Man-in-A-Barrel: Amytrophic Lateral Sclerosis Misdiagnosed as Rotator Cuff Injury in a Military Veteran
*Corresponding Author: Melissa Stockton-Brown, Department of Internal Medicine, Cooper University Hospital, Camden, USA, Email: Melissastocktonbrown@gmail.comReceived Date: May 23, 2023 / Published Date: Jul 03, 2023
Citation: Stockton-Brown M (2023) Man-in-A-Barrel: Amytrophic Lateral Sclerosis Misdiagnosed as Rotator Cuff Injury in a Military Veteran. J Alzheimers Dis Parkinsonism 13:573.DOI: 10.4172/2161-0460.1000573
Copyright: © 2023 Stockton-Brown M. This is an open-access article distributed under the terms of the Creative Commons Attribution License, which permits unrestricted use, distribution, and reproduction in any medium, provided the original author and source are credited.
Abstract
Amytrophic Lateral Sclerosis (ALS) is a neurodegenerative disorder defined by its effects on both Upper Motor Neurons (UMN) and Lower Motor Neurons (LMN).
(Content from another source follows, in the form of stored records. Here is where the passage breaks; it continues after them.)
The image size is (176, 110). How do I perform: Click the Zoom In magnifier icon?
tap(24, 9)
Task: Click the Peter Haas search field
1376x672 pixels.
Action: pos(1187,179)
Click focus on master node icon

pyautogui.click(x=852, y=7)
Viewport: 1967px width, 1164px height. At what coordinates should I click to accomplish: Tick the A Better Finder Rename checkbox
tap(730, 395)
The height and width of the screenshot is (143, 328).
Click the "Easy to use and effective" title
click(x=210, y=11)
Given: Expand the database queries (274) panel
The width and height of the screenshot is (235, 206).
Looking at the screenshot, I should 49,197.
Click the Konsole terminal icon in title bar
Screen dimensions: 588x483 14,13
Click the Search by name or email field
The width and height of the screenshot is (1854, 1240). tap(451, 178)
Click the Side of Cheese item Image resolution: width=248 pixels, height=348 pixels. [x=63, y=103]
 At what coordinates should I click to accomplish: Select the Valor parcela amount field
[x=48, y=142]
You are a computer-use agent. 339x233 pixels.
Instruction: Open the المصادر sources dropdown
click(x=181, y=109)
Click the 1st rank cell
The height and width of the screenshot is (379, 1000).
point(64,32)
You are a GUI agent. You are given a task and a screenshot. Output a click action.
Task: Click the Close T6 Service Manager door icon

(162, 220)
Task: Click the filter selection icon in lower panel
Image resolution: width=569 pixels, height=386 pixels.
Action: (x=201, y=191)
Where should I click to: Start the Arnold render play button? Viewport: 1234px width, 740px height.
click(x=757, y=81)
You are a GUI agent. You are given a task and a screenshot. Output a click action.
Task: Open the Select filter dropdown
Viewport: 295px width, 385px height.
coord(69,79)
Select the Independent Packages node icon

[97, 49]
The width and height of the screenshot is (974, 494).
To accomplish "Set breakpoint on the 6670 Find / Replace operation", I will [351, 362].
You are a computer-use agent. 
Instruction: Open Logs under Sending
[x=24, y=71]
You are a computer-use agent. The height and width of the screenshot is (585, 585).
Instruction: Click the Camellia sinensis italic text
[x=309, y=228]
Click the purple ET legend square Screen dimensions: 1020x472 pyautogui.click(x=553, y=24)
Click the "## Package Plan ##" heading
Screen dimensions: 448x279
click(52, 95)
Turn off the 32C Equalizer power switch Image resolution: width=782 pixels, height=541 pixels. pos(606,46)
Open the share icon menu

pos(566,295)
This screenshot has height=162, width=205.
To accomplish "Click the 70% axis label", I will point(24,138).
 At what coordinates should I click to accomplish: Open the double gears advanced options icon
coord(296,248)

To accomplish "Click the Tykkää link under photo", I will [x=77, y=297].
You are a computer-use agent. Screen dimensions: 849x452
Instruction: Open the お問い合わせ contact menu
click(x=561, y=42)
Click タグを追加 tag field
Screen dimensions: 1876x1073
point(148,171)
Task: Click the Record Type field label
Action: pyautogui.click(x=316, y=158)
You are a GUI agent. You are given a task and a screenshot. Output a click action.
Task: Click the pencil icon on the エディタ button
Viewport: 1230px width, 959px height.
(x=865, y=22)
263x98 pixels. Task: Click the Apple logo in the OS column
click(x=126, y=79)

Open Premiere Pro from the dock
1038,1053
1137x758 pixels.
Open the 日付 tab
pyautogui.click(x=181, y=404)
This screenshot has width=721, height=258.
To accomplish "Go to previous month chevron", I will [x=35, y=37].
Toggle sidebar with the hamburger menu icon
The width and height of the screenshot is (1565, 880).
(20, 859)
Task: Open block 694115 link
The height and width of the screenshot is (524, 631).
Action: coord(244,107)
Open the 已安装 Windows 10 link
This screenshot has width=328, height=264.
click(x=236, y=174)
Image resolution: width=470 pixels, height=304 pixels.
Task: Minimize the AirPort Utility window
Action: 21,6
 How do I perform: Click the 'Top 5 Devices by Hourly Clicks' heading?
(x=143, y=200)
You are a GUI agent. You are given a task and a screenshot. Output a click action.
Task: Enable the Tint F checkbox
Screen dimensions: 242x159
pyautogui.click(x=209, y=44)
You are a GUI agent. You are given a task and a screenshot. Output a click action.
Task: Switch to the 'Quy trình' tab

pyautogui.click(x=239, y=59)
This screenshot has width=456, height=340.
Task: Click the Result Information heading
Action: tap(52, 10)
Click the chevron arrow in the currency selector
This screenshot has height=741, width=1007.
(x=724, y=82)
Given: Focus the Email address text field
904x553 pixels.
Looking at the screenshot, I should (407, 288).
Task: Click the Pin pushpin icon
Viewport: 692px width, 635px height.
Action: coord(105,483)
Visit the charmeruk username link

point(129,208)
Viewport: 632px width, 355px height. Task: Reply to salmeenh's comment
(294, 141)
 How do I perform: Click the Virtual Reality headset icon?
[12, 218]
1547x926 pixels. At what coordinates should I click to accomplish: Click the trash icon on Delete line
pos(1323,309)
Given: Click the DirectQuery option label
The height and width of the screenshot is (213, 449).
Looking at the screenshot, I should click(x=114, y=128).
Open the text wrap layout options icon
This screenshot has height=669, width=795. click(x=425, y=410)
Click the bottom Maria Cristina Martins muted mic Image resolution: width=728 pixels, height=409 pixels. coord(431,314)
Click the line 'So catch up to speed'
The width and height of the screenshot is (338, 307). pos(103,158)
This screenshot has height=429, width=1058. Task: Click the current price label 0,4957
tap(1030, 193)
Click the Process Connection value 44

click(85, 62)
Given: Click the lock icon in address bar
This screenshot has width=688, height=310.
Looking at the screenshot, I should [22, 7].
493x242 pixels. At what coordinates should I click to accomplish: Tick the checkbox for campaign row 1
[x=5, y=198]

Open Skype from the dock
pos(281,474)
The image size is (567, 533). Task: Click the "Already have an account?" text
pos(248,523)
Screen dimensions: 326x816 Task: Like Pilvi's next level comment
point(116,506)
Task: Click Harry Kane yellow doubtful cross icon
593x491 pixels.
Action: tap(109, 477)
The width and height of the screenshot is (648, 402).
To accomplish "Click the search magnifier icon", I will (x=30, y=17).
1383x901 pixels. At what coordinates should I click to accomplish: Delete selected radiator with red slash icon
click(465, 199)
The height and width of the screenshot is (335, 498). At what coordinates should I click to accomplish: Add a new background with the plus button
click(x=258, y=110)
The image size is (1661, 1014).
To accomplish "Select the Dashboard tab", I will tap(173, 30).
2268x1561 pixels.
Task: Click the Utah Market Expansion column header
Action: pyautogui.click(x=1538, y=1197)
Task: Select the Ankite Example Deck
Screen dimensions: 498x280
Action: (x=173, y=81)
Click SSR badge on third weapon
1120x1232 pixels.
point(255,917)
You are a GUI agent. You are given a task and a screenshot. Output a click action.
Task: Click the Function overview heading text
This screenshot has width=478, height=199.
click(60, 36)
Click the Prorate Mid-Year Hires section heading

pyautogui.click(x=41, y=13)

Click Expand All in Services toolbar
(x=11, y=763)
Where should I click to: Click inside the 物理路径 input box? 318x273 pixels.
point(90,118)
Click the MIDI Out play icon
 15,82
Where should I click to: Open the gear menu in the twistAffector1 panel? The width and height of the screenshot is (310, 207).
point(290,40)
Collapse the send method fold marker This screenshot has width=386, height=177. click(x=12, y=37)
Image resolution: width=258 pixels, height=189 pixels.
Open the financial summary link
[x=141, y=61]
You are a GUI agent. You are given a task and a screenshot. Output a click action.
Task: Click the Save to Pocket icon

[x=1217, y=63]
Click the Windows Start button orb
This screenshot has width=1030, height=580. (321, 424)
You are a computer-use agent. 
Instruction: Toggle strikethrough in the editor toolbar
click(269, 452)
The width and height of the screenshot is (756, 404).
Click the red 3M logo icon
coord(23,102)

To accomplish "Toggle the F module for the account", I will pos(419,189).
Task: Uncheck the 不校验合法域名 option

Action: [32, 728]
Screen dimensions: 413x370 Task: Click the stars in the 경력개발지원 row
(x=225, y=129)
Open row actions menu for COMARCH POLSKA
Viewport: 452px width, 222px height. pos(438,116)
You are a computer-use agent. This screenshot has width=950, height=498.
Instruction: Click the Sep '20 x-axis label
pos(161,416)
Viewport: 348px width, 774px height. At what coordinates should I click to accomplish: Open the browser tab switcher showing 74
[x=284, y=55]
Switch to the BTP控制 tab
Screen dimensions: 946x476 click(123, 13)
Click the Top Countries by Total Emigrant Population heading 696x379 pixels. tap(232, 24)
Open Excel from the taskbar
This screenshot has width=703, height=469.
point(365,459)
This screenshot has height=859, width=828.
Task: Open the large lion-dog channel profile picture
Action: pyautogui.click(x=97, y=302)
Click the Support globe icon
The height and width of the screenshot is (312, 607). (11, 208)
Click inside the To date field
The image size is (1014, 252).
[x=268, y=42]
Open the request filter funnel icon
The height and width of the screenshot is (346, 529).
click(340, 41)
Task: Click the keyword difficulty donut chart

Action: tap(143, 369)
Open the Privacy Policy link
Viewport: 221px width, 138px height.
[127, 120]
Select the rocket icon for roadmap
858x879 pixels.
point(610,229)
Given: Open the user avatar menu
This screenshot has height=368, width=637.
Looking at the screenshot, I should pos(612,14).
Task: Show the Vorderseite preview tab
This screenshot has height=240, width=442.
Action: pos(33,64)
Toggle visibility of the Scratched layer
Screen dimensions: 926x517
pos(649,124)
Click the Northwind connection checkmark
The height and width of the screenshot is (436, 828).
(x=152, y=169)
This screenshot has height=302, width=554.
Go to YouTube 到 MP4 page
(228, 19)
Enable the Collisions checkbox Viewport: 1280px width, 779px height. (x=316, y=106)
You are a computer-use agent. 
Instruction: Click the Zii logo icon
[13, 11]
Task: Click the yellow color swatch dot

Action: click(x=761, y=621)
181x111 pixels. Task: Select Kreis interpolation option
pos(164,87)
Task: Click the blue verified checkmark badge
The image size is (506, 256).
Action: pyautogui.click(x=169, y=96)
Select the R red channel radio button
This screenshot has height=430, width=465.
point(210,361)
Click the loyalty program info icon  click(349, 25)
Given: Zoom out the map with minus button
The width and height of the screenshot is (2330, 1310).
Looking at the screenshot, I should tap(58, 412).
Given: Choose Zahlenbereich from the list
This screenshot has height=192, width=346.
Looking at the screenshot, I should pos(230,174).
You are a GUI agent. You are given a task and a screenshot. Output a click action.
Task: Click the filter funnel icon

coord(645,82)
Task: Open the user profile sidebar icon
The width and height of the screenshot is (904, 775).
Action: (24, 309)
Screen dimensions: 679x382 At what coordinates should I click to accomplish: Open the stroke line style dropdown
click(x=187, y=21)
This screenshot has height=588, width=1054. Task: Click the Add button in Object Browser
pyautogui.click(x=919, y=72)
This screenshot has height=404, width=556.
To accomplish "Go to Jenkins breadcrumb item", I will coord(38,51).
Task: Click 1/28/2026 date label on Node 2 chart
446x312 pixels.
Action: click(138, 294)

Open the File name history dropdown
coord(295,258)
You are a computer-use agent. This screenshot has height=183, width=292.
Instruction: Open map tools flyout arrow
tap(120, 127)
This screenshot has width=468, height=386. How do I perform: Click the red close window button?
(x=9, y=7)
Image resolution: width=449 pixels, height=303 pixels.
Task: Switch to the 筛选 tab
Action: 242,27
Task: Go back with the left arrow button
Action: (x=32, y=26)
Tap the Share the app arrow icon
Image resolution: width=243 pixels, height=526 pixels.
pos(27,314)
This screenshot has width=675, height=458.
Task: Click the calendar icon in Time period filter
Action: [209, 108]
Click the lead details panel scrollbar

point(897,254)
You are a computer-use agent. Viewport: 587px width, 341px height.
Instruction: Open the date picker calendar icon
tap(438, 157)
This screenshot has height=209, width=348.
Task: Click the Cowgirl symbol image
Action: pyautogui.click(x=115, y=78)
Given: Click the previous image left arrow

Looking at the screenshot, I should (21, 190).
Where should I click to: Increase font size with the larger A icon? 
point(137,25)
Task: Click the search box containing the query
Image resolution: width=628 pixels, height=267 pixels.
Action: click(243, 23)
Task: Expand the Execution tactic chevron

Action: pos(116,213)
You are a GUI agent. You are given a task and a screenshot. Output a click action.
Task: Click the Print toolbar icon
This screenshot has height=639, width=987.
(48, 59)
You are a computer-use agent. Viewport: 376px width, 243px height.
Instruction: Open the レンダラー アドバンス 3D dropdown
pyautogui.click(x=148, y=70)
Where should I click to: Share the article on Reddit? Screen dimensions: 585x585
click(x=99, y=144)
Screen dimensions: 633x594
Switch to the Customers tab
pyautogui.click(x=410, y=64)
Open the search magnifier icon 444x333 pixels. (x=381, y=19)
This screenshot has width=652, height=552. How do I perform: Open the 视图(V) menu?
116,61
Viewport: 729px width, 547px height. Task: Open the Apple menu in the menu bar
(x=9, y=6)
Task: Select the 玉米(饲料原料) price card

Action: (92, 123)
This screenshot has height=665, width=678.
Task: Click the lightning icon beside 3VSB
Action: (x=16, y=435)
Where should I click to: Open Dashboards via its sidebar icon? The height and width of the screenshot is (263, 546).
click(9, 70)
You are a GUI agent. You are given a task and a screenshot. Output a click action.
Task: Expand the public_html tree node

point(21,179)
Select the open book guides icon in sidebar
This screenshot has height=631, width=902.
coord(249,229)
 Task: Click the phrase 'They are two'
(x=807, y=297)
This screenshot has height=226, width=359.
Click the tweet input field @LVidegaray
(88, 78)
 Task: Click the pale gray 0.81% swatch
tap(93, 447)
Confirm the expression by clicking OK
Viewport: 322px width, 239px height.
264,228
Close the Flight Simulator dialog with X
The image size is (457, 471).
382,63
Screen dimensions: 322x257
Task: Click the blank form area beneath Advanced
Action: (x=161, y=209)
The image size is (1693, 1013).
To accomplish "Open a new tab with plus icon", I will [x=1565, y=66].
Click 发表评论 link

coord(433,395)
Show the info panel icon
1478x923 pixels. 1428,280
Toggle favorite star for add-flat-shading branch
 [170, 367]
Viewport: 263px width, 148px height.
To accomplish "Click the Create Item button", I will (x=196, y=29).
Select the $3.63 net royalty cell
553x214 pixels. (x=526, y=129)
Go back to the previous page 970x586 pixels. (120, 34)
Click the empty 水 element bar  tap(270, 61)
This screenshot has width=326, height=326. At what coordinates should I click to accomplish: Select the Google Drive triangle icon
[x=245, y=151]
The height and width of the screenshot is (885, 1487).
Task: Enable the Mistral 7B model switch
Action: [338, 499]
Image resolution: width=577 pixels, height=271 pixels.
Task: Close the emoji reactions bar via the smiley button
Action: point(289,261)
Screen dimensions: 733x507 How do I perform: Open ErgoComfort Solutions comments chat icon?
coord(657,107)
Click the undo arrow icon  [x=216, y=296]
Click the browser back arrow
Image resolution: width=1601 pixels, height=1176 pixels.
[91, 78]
ALS typically spares other neurologic functions (sensory, autonomic, etc), however case reports show rare instances of extrapyramidal, cerebellar, sensory and autonomic degeneration. ALS has an estimated annual prevalence of approximately 4 to 6 per 100,000 in the United States. While it most common in adult men (with age of onset typically between 40 and 70), ALS can affect anyone. ALS has an annual prevalence of approximately 4 to 6 per 100,000 in the United States. Its relative rarity as well variable clinical presentation can make diagnosing ALS a challenge. Here we discuss the case of one patient who had received several other diagnoses, both orthopedic and neurologic in nature, prior to the eventual diagnosis of his atypical presentation of ALS.